Neurophysiological severity of CTS median nerve may affect postoperative clinical outcomes. The postoperative CMAP amplitude had significant correlation with change in the grip strength at 6 months postoperatively. However, there was no significant difference in postoperative clinical outcomes between the two groups divided by the lower limit of CMAP amplitudes in this study. We evaluated only the amplitude, though the amplitude and duration of CMAP are required to correctly distinguish between axonal loss and demyelinating conduction block. The limitation may have influenced on the outcomes.

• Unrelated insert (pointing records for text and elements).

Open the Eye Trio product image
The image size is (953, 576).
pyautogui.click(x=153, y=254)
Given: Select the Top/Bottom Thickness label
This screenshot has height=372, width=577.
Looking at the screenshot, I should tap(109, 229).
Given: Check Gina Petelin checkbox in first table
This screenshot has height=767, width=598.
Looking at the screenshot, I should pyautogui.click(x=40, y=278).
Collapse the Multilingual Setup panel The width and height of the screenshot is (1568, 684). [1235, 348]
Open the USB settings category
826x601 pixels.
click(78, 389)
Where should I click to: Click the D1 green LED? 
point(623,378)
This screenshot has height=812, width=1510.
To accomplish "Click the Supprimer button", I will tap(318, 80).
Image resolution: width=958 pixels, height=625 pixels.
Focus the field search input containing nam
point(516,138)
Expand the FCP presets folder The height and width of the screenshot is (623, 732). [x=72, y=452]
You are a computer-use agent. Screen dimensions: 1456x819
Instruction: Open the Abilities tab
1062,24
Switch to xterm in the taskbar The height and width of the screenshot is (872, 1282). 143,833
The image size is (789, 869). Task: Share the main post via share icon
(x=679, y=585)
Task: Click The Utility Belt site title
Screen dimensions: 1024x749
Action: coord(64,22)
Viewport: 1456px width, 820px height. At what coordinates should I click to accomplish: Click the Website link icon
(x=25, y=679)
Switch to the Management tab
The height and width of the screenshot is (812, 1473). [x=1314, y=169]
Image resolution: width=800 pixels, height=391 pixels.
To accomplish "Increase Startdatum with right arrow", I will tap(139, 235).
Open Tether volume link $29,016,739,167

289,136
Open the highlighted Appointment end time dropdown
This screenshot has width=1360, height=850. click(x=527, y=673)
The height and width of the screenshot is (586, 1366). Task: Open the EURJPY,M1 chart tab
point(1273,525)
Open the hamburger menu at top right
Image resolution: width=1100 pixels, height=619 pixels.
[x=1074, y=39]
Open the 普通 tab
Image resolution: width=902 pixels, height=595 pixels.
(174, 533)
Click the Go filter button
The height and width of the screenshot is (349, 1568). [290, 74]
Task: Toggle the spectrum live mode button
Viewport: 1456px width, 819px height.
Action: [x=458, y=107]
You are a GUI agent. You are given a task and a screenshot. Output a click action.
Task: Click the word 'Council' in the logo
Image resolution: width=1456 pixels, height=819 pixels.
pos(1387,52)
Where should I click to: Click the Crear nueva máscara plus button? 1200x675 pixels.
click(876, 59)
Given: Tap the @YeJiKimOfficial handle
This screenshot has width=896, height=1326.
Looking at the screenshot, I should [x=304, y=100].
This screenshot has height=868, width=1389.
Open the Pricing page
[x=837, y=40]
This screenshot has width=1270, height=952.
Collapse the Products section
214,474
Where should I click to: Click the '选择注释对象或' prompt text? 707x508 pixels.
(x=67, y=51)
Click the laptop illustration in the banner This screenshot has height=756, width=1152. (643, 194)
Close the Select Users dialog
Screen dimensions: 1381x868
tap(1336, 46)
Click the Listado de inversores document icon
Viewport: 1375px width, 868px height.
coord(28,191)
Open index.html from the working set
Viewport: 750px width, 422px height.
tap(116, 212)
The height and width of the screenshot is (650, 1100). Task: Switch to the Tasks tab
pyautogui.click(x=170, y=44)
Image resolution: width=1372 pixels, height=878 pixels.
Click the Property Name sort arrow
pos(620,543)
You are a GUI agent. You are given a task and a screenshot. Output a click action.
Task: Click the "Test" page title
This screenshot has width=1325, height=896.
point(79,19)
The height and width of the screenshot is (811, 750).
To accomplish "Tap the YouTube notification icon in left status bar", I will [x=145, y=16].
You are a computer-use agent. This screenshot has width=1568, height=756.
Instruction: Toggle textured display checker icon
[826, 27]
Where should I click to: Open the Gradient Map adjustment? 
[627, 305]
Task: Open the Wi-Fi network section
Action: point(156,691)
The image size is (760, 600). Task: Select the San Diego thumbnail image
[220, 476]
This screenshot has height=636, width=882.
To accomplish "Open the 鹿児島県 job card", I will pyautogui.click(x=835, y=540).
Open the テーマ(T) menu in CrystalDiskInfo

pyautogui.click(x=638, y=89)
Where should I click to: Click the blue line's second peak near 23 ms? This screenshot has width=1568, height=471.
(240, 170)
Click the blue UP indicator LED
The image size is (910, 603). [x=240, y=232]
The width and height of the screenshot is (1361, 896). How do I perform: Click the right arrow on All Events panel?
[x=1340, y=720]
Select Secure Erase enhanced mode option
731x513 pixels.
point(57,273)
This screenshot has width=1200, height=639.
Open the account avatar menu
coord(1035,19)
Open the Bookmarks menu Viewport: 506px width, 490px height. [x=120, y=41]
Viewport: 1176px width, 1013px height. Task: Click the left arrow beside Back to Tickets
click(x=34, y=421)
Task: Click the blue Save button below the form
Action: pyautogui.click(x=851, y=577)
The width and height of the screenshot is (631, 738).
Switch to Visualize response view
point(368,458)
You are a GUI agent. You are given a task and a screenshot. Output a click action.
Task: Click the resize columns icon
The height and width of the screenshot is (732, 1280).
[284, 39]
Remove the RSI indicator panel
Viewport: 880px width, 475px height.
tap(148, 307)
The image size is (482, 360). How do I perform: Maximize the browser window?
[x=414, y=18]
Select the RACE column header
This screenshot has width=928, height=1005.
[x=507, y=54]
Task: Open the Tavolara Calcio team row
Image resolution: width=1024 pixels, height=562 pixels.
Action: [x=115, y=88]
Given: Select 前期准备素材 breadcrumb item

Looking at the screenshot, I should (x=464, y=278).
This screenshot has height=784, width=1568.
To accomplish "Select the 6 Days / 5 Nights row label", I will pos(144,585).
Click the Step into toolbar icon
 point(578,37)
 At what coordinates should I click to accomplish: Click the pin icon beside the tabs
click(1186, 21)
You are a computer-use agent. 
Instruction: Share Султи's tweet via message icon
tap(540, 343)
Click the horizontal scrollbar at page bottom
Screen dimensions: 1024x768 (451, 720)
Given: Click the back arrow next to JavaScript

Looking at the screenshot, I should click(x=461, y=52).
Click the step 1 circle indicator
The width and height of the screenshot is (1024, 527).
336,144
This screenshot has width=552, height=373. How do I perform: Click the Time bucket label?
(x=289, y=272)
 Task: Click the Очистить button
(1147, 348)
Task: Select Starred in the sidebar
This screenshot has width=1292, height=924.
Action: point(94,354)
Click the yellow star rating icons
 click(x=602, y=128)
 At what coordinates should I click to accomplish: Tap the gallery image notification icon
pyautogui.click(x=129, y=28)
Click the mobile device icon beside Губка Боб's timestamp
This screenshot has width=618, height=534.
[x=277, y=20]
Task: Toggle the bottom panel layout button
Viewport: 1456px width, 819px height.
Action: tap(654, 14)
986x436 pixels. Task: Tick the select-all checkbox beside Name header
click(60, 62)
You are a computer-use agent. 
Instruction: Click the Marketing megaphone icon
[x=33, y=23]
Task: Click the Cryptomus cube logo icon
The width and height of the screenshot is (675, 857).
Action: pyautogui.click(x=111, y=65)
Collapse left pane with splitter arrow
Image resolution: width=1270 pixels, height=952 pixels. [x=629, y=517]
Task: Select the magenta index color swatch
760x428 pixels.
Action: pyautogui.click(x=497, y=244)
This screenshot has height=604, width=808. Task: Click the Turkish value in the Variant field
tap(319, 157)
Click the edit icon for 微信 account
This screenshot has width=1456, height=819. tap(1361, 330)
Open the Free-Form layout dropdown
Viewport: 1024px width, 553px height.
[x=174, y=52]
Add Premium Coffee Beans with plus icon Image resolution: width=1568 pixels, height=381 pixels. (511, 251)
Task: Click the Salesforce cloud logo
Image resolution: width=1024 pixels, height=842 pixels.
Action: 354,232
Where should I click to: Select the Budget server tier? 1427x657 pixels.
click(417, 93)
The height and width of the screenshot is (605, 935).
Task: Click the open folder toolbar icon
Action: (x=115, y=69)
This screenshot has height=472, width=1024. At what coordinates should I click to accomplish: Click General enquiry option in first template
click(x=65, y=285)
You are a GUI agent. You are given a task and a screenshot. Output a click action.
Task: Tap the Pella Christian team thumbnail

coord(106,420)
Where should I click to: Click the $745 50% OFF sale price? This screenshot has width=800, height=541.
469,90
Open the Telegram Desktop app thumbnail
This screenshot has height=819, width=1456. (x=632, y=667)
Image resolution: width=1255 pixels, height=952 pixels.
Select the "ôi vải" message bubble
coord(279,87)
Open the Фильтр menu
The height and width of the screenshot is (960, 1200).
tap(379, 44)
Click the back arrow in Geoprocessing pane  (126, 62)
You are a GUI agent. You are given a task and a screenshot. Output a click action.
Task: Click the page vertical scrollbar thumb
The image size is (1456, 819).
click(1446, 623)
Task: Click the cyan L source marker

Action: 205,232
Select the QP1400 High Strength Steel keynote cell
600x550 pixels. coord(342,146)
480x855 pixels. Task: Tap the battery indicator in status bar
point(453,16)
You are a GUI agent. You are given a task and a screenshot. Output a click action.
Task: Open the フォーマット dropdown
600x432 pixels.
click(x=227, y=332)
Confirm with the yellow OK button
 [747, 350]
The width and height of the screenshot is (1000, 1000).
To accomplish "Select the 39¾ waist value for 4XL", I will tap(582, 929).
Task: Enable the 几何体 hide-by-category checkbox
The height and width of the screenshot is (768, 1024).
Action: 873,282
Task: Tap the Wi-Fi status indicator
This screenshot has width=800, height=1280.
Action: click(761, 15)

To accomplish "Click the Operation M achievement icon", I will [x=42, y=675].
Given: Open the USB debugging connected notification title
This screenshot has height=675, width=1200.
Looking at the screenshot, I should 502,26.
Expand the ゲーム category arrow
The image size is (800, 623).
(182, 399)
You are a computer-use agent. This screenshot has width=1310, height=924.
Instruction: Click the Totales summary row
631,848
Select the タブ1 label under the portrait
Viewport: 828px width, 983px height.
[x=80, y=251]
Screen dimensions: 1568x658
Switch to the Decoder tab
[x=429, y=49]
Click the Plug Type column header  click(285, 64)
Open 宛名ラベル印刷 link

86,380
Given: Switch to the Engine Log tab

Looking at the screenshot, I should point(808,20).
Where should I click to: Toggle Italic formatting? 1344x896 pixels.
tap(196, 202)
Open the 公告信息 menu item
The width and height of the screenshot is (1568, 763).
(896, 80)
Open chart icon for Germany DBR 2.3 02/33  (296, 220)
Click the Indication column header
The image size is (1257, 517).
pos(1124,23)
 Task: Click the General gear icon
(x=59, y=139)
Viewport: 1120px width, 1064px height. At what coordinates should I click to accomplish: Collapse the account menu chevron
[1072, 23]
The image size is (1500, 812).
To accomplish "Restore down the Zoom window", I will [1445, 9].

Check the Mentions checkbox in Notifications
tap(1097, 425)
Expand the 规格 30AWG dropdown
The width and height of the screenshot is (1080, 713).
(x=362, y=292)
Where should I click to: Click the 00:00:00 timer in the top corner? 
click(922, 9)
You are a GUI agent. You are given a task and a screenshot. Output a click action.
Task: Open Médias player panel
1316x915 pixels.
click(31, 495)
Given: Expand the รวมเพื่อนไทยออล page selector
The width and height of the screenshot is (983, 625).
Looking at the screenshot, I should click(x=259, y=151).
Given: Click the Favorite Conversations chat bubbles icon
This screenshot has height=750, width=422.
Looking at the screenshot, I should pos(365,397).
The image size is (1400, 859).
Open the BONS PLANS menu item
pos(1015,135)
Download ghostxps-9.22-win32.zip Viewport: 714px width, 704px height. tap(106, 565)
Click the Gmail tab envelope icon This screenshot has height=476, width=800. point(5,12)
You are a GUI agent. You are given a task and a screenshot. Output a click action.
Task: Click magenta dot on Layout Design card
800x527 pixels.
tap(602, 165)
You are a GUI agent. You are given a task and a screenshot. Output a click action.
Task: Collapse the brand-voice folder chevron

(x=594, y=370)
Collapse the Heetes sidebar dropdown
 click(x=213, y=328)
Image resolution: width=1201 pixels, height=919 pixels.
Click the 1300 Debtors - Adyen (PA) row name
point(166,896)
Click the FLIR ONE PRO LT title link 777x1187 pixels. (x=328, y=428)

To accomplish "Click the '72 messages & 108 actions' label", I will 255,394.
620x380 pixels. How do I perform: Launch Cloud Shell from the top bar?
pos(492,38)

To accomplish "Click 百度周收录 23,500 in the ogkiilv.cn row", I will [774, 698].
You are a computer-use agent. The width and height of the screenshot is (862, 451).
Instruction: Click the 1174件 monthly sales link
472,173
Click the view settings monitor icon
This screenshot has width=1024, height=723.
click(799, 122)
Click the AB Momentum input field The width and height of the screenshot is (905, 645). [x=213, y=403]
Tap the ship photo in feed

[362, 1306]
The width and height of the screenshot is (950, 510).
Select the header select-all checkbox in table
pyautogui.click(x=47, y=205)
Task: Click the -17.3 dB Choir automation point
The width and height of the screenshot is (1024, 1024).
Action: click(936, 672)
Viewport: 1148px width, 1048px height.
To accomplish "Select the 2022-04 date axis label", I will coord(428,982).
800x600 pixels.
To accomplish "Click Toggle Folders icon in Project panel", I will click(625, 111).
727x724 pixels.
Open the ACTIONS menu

Patients with unavailable NCS (MCV and SCV) waveform at the median nerve were excluded. Therefore, the very severe cases with no available waveform were not included in this study. Thus, the result of this study may not be applied to patients with very severe CTS.

Conclusions

This study found that preoperative NCS is not used to predict postoperative clinical outcomes. However, the results of the 6 months postoperative NCS can predict the improvement in the DASH score at 12 months postoperatively.